Testo =>
══════

'Tu hai forse udito i suoni d’organi degli uomini, ma non ancora quelli della Terra. Tu hai forse udito i suoni della Terra, ma non ancora quelli del Cielo. La grande natura spinge fuori il suo fiato ed ecco il vento. Adesso non soffia, ma quando soffia tutti i pertugi ne risuonano violentemente. Tu non hai ancora udito questo mugghio. I precipizi scoscesi fra le foreste del monte, le cavità ed i buchi degli alberi secolari sono come nasi, bocche, orecchi, anelli, mortai. Il vento bisbiglia, frulla, brontola, afferma, chiama, si lamenta, minaccia, romba. Si leva in pricipio stridente, acuto e suoni anelanti, trafelati lo seguono. E quando va dolcemente c’è leggera armonia e quando scoppia in tempesta c’è forte armonia. Ma allorché esso si placa,' tutte le aperture, tutti i buchi rimangono vuoti. Non hai mai veduto allora come tutto trema leggero?

══════

Dati forniti =>
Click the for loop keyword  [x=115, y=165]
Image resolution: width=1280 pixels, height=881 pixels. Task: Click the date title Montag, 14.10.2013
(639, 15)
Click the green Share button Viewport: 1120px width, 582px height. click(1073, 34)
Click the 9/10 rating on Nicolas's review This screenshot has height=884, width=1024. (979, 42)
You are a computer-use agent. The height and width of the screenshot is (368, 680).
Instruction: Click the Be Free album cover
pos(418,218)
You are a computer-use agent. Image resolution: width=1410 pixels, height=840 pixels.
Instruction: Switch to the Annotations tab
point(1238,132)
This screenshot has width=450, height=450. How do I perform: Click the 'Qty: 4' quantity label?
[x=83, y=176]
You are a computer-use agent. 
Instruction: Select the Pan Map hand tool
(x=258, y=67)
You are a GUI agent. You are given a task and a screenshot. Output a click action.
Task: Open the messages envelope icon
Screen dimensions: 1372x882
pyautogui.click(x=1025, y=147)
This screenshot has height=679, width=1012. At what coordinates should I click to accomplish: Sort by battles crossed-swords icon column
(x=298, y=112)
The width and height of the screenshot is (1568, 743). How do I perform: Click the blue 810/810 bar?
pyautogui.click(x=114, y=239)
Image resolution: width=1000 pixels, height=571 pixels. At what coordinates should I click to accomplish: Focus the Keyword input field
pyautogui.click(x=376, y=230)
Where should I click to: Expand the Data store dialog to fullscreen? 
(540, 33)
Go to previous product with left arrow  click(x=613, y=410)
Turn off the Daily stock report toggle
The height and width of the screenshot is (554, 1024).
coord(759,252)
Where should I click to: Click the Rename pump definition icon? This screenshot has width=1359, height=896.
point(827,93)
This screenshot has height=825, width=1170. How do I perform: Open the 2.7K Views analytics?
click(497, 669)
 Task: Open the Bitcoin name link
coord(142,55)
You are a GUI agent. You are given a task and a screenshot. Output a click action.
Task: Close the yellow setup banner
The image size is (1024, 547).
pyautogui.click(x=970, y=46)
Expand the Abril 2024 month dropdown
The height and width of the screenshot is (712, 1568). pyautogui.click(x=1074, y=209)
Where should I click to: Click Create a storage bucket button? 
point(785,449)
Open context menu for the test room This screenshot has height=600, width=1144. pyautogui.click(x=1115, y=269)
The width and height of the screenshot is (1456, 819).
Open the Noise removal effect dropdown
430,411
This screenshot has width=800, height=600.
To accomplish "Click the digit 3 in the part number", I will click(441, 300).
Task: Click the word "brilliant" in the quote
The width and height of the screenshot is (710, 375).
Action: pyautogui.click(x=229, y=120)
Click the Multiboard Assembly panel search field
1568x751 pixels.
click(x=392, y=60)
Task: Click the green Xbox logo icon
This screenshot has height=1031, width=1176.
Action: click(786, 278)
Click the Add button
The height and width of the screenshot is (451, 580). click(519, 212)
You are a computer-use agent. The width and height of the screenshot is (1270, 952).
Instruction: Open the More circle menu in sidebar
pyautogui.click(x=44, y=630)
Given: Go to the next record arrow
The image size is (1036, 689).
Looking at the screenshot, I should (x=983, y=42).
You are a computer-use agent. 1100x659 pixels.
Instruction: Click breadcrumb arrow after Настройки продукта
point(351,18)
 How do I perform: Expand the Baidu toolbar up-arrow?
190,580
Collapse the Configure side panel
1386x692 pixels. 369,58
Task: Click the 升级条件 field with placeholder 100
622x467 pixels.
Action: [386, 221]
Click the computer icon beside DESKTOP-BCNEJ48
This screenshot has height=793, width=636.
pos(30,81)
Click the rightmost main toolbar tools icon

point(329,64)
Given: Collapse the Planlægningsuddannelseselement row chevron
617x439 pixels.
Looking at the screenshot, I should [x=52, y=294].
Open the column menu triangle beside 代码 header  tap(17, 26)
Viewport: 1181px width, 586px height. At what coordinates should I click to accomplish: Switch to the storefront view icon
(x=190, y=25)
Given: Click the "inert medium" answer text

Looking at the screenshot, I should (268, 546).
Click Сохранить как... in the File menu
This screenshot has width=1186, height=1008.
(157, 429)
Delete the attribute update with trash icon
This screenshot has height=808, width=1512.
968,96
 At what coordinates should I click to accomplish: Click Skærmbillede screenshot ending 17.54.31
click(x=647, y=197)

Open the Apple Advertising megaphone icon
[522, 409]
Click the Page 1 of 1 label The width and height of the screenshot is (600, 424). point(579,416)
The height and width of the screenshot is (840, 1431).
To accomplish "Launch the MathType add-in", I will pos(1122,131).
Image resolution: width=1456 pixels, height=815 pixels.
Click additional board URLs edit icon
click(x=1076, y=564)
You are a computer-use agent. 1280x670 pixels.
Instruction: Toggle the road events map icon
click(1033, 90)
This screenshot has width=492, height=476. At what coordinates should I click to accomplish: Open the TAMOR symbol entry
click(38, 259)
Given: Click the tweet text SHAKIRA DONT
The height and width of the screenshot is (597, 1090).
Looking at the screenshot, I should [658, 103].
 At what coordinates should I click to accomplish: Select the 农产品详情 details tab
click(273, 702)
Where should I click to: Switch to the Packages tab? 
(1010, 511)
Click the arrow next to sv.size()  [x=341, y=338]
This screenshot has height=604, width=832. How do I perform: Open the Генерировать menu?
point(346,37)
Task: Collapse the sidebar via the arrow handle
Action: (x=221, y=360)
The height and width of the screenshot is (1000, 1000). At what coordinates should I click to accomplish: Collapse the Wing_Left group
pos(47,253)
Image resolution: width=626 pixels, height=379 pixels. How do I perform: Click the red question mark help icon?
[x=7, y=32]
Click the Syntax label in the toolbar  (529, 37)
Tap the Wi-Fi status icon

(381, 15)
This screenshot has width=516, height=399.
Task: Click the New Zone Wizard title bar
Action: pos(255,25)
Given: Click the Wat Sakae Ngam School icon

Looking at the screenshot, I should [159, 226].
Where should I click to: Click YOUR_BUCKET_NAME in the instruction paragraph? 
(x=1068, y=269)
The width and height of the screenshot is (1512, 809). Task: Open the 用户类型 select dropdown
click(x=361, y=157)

══════

Cosa fare =>
1) Secondo il brano sul vento, che cosa c'è quando il vento va dolcemente?
2) Elenca tutti i verbi con cui il brano sul vento descrive ciò che fa il vento nella frase che comincia con "Il vento bisbiglia".
3) Prosegui il brano sul vento a partire dall'ultima frase.
Le voci riportate non servono per svolgere i compiti.

Risposte in ordine =>
1) Quando il vento va dolcemente c'è leggera armonia.

2) bisbiglia, frulla, brontola, afferma, chiama, si lamenta, minaccia, romba

3)
Ho scelto questo brano, tratto dal libro di Chuang Tsû, per la sua capacità di introdurre una sorta di visione del mondo musicale della Natura, di un cosmo ampio e risonante, di cui forse molti di noi hanno avuto coscienza in qualche circostanza della vita o durante qualche viaggio, esperienza che spesso rende più ricettivi all’ascolto e alla vista.
Tecnicamente si parla di suono quando la sensazione, e quindi il processo che la genera, si svolge senza variazioni rapide né di frequenza né di intensità; tra suono e rumore non c’è una distinzione fisicamente precisa, poiché un attento osservatore anche entro un rumore può distinguere uno o più suoni. Così nel sibilo del vento si può rilevare un suono che varia di altezza a seconda della velocità del vento stesso e così nel rimbombo del tuono, nel mormorio dell’acqua che scorre... si possono percepire miscugli di suoni che variano in modo del tutti irregolare le loro caratteristiche: durata, frequenza ed intensità. I suoni che in musica vengono considerati 'belli' risultano generalmente da moti molto complessi ed armonici, ma questa è una considerazione estetica e non fa parte di questo dire.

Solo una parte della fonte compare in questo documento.